:: Pixel coordinate grounding data ::
##########
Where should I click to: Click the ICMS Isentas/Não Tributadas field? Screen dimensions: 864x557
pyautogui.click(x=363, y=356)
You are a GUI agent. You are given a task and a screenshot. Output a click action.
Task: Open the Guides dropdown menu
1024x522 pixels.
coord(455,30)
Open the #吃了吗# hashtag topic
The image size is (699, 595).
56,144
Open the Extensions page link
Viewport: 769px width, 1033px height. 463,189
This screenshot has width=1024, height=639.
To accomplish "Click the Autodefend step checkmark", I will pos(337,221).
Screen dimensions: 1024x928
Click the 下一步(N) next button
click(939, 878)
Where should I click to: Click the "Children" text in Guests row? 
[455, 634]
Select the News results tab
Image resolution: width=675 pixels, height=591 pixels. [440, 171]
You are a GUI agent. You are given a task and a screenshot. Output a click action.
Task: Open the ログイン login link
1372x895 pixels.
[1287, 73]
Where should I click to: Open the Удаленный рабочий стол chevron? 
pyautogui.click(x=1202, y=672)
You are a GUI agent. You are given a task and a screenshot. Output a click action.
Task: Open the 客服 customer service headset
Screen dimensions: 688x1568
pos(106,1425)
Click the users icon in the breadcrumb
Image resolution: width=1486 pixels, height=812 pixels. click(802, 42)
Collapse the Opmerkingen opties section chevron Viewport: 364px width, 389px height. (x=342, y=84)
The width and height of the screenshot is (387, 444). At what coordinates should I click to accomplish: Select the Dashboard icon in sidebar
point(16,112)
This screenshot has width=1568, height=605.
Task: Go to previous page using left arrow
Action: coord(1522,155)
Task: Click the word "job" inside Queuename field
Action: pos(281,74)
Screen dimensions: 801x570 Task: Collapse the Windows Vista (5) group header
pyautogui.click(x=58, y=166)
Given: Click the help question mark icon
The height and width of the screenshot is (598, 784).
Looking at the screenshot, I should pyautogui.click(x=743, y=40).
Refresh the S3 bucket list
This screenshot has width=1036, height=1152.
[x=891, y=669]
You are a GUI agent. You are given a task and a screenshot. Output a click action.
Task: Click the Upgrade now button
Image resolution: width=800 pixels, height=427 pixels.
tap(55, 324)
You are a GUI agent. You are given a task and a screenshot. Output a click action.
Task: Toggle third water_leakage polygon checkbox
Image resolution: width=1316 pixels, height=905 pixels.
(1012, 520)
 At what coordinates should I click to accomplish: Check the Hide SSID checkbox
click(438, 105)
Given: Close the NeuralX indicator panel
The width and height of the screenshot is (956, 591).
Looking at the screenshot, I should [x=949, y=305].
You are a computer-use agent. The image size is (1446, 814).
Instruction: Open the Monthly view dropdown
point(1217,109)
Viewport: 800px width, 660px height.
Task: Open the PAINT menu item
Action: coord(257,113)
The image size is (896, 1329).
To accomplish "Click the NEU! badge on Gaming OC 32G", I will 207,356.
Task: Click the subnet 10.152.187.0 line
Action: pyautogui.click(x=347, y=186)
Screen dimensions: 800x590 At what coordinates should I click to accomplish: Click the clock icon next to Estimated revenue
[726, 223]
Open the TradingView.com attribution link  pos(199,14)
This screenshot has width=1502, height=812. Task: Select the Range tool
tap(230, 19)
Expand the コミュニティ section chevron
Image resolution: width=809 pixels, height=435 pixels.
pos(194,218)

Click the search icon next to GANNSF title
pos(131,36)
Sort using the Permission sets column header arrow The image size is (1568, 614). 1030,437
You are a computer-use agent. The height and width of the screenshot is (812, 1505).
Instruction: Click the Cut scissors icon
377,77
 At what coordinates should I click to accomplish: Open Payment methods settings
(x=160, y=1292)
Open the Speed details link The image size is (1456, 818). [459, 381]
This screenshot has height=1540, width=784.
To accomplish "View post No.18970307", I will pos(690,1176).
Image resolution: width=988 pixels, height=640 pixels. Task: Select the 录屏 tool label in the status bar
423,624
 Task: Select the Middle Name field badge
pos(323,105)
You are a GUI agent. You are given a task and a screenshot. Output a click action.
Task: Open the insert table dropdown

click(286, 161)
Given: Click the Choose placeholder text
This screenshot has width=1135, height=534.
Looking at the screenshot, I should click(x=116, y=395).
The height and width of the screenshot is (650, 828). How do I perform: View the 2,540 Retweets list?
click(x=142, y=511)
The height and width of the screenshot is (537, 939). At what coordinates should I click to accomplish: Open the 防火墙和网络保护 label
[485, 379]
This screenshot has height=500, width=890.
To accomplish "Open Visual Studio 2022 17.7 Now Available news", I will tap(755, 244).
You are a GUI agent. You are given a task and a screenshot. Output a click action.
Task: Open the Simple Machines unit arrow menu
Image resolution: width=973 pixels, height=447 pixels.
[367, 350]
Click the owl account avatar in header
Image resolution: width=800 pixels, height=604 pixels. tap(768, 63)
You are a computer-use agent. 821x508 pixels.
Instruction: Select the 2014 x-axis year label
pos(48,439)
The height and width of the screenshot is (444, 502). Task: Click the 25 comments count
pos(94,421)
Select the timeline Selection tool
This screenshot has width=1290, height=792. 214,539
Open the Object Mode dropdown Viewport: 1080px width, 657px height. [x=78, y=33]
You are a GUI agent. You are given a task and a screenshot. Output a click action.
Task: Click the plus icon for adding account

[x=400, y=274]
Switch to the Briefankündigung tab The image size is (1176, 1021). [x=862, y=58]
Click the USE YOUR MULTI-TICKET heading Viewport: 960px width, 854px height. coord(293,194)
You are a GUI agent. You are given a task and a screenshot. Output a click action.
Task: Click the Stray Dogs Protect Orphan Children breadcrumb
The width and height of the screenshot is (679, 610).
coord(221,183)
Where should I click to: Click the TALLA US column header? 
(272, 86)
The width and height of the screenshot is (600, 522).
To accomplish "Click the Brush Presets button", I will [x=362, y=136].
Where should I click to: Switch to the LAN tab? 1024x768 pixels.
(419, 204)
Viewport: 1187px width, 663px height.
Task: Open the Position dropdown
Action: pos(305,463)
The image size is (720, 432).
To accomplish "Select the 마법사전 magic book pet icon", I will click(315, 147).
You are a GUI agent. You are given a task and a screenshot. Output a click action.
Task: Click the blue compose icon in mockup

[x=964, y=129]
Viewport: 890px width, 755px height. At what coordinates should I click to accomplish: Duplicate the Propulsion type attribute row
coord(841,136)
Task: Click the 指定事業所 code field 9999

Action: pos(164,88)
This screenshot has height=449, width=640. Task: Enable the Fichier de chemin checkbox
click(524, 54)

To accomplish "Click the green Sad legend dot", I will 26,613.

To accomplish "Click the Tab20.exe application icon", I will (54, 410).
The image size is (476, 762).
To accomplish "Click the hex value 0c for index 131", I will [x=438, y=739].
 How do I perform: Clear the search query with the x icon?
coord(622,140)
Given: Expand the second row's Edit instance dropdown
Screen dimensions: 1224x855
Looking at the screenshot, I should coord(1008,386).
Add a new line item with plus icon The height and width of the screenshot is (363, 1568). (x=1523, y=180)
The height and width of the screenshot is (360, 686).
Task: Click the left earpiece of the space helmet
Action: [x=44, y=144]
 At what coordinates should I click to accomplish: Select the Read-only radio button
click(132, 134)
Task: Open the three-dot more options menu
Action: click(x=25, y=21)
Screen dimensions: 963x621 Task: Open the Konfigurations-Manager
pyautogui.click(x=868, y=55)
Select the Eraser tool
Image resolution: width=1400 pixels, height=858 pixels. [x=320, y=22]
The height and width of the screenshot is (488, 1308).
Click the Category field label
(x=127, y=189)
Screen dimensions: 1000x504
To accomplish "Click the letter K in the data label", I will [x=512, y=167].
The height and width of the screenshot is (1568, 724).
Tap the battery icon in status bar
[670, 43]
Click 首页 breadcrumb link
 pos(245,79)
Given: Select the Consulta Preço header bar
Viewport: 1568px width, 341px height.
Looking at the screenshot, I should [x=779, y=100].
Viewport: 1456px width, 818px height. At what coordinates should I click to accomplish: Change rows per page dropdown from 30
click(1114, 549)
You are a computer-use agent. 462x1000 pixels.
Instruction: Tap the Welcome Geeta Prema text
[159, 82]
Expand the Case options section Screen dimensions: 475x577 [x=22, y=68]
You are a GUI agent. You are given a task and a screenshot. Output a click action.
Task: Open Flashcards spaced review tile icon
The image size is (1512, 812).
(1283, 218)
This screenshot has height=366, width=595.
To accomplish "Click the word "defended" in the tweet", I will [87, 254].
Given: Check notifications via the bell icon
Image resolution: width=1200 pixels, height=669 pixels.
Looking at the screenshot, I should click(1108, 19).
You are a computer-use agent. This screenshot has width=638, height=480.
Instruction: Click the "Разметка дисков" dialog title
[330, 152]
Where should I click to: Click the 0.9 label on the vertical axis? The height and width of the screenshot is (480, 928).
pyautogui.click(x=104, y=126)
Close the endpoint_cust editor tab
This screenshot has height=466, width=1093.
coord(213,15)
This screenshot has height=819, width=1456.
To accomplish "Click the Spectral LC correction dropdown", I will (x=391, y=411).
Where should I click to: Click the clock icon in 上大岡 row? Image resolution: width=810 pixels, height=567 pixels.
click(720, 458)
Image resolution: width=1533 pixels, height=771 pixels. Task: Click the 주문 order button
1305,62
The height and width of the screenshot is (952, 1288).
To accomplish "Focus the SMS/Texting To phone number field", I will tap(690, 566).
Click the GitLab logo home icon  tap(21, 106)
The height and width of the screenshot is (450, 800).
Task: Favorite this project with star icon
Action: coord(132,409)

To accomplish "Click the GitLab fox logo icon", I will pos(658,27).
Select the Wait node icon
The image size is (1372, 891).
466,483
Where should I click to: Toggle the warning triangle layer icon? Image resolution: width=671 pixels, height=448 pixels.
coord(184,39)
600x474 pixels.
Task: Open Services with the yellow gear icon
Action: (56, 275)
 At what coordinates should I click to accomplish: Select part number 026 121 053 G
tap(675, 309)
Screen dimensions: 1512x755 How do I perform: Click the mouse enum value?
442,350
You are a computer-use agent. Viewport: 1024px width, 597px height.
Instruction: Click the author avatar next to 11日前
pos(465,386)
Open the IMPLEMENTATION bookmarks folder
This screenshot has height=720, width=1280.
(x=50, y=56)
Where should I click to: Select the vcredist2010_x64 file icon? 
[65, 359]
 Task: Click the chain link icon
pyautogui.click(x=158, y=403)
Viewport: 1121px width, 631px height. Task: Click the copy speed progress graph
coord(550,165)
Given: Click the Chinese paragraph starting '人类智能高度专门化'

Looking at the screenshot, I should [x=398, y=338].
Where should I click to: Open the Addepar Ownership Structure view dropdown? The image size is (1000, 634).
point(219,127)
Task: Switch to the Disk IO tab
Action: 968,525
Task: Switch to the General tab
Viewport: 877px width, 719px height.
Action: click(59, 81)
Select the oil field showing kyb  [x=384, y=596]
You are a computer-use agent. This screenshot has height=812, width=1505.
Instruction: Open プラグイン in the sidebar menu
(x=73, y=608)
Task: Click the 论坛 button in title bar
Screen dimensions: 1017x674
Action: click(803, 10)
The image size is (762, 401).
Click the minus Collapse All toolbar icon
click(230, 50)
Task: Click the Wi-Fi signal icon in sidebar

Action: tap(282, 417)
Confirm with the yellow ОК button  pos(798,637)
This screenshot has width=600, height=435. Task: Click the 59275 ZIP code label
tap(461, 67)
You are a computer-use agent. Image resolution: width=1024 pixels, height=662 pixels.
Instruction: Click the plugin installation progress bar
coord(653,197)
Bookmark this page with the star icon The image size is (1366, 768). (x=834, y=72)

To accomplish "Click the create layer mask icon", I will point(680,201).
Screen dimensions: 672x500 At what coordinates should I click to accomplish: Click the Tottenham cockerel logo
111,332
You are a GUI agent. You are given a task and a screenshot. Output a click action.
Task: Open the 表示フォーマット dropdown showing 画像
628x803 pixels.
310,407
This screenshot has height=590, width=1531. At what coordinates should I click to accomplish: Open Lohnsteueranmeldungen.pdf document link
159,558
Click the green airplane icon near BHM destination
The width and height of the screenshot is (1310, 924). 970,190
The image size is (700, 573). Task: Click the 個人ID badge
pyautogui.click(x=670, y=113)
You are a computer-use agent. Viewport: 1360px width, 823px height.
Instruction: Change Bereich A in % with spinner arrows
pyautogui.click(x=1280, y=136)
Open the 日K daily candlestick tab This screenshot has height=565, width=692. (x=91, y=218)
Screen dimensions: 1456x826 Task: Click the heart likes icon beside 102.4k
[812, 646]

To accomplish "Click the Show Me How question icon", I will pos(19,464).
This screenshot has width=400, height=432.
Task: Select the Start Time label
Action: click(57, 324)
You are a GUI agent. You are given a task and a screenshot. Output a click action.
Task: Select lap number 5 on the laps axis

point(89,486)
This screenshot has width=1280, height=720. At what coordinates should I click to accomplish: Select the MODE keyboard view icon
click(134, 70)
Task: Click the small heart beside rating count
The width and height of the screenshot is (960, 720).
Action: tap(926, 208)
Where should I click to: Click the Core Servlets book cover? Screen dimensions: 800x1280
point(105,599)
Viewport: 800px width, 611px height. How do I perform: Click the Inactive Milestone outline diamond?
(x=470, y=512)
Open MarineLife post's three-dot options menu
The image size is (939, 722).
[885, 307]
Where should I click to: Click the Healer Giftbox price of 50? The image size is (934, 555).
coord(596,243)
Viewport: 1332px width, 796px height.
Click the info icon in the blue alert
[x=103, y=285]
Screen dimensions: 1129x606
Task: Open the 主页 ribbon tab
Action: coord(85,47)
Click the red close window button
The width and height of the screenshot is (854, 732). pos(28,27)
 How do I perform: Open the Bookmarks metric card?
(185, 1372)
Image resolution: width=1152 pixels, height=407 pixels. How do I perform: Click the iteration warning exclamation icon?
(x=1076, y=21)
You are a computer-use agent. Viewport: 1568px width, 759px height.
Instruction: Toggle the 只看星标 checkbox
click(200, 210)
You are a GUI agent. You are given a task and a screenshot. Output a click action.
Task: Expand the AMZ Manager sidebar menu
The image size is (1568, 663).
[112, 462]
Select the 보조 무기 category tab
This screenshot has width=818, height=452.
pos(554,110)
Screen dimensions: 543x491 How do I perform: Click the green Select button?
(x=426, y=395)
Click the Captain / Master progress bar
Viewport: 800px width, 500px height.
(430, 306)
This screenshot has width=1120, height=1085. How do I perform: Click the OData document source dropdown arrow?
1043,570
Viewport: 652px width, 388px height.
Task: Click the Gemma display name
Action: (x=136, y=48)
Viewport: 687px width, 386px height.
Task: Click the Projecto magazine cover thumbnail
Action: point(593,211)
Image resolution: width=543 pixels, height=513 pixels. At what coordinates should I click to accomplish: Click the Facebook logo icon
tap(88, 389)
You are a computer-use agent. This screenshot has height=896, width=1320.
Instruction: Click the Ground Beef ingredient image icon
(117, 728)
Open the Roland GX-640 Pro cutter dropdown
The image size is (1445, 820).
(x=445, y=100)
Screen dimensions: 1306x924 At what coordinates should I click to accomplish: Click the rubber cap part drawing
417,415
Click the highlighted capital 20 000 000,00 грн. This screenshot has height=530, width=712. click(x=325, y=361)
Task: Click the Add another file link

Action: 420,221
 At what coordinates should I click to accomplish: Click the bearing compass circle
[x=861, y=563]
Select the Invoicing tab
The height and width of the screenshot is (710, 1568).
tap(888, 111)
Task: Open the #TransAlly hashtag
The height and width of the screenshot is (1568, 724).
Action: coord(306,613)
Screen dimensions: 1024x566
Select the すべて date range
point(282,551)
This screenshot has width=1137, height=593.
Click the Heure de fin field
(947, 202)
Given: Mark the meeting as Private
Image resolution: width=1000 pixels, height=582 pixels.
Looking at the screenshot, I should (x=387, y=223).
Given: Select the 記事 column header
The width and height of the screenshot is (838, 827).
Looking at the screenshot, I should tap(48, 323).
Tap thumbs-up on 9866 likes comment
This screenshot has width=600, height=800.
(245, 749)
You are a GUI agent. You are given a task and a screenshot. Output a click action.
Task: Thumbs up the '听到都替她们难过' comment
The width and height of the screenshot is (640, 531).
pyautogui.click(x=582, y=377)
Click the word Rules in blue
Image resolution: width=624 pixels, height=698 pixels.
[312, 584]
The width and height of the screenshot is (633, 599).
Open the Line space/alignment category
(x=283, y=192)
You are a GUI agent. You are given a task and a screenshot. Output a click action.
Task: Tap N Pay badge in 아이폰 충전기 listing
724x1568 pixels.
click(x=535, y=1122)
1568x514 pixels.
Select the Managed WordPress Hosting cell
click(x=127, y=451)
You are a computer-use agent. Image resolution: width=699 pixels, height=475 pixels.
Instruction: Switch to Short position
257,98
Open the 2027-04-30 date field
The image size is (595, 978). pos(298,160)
##########
:: WORK TASK ::
Look back at the data above. Transcribe exactly the lines starting at the line that contains "You are a computer-use agent. The height" and ending at the line that contains "Open the Speed".

:: ANSWER TO THIS EXERCISE ::
You are a computer-use agent. The height and width of the screenshot is (812, 1505).
Instruction: Click the Cut scissors icon
377,77
 At what coordinates should I click to accomplish: Open Payment methods settings
(x=160, y=1292)
Open the Speed details link The image size is (1456, 818). [459, 381]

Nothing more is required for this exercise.